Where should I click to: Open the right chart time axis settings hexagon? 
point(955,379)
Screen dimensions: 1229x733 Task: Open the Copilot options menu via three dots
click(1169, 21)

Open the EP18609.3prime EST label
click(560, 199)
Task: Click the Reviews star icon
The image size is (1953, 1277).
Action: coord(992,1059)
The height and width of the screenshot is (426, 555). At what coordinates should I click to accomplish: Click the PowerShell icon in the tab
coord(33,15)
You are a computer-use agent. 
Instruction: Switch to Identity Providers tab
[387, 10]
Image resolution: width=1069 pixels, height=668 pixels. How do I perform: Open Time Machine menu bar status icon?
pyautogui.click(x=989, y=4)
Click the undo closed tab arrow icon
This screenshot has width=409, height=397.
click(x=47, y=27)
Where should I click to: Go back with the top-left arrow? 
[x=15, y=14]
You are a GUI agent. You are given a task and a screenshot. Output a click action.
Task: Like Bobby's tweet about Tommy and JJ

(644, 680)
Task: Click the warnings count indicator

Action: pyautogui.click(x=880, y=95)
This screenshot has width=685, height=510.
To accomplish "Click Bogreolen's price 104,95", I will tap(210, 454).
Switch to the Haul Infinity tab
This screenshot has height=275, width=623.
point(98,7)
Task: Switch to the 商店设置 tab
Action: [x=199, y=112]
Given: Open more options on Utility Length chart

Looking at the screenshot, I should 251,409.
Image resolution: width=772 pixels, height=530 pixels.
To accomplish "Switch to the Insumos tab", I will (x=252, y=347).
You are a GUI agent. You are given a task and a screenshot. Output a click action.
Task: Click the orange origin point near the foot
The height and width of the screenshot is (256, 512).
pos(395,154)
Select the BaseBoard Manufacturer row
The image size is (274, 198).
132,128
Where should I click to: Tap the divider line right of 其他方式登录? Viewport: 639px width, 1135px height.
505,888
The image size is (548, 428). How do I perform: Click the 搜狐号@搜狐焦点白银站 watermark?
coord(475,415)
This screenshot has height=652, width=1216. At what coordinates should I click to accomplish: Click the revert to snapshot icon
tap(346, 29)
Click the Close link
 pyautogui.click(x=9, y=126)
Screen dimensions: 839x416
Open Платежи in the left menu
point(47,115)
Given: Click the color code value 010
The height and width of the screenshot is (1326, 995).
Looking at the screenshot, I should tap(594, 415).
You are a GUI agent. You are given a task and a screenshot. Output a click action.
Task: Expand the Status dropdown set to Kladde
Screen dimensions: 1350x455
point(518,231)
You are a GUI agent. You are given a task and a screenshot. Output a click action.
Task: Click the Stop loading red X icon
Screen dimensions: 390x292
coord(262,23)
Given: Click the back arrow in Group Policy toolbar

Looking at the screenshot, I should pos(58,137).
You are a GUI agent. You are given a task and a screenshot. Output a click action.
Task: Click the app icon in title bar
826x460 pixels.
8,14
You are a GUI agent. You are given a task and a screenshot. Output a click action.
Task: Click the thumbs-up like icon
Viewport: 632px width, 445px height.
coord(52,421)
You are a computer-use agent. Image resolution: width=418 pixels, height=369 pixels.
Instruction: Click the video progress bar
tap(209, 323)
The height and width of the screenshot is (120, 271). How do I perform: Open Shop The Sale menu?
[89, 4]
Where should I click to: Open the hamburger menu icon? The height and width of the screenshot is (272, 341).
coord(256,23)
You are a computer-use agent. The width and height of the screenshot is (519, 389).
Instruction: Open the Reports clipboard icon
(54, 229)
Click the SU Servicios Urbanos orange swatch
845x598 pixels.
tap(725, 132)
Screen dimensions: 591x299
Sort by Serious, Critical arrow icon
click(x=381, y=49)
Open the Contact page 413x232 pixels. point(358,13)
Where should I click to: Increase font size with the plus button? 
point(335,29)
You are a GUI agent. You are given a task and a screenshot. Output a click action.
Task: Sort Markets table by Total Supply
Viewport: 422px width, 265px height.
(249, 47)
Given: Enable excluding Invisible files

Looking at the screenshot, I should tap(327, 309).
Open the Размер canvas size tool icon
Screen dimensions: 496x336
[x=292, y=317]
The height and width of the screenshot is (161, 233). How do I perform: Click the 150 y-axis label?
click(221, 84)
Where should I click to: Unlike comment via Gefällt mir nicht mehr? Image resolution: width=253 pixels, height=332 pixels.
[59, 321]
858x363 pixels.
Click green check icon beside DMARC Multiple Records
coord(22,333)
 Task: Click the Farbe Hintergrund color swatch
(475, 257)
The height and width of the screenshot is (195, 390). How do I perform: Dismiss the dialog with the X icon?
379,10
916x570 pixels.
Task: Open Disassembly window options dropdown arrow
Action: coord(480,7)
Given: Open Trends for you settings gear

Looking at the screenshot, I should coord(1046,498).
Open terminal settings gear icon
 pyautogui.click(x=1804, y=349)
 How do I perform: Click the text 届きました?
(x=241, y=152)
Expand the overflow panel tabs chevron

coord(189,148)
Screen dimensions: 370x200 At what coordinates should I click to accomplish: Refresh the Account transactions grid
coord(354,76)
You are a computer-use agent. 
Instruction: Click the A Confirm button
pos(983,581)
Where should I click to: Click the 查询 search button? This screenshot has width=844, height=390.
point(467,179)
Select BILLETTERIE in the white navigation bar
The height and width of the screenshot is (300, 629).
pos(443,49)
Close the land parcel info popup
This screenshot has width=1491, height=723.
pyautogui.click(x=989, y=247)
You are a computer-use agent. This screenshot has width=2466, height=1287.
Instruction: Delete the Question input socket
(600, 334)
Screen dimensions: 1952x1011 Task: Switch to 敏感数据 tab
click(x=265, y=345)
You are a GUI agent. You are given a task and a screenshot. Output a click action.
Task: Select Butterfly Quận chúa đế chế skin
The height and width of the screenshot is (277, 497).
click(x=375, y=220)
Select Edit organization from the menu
■ ■ ■ ■
Prompt —
Gather every line of the data above that contains the word "left". Treat uppercase and lowercase as different.

Answer to this task —
Where should I click to: Go back with the top-left arrow? 
Open Платежи in the left menu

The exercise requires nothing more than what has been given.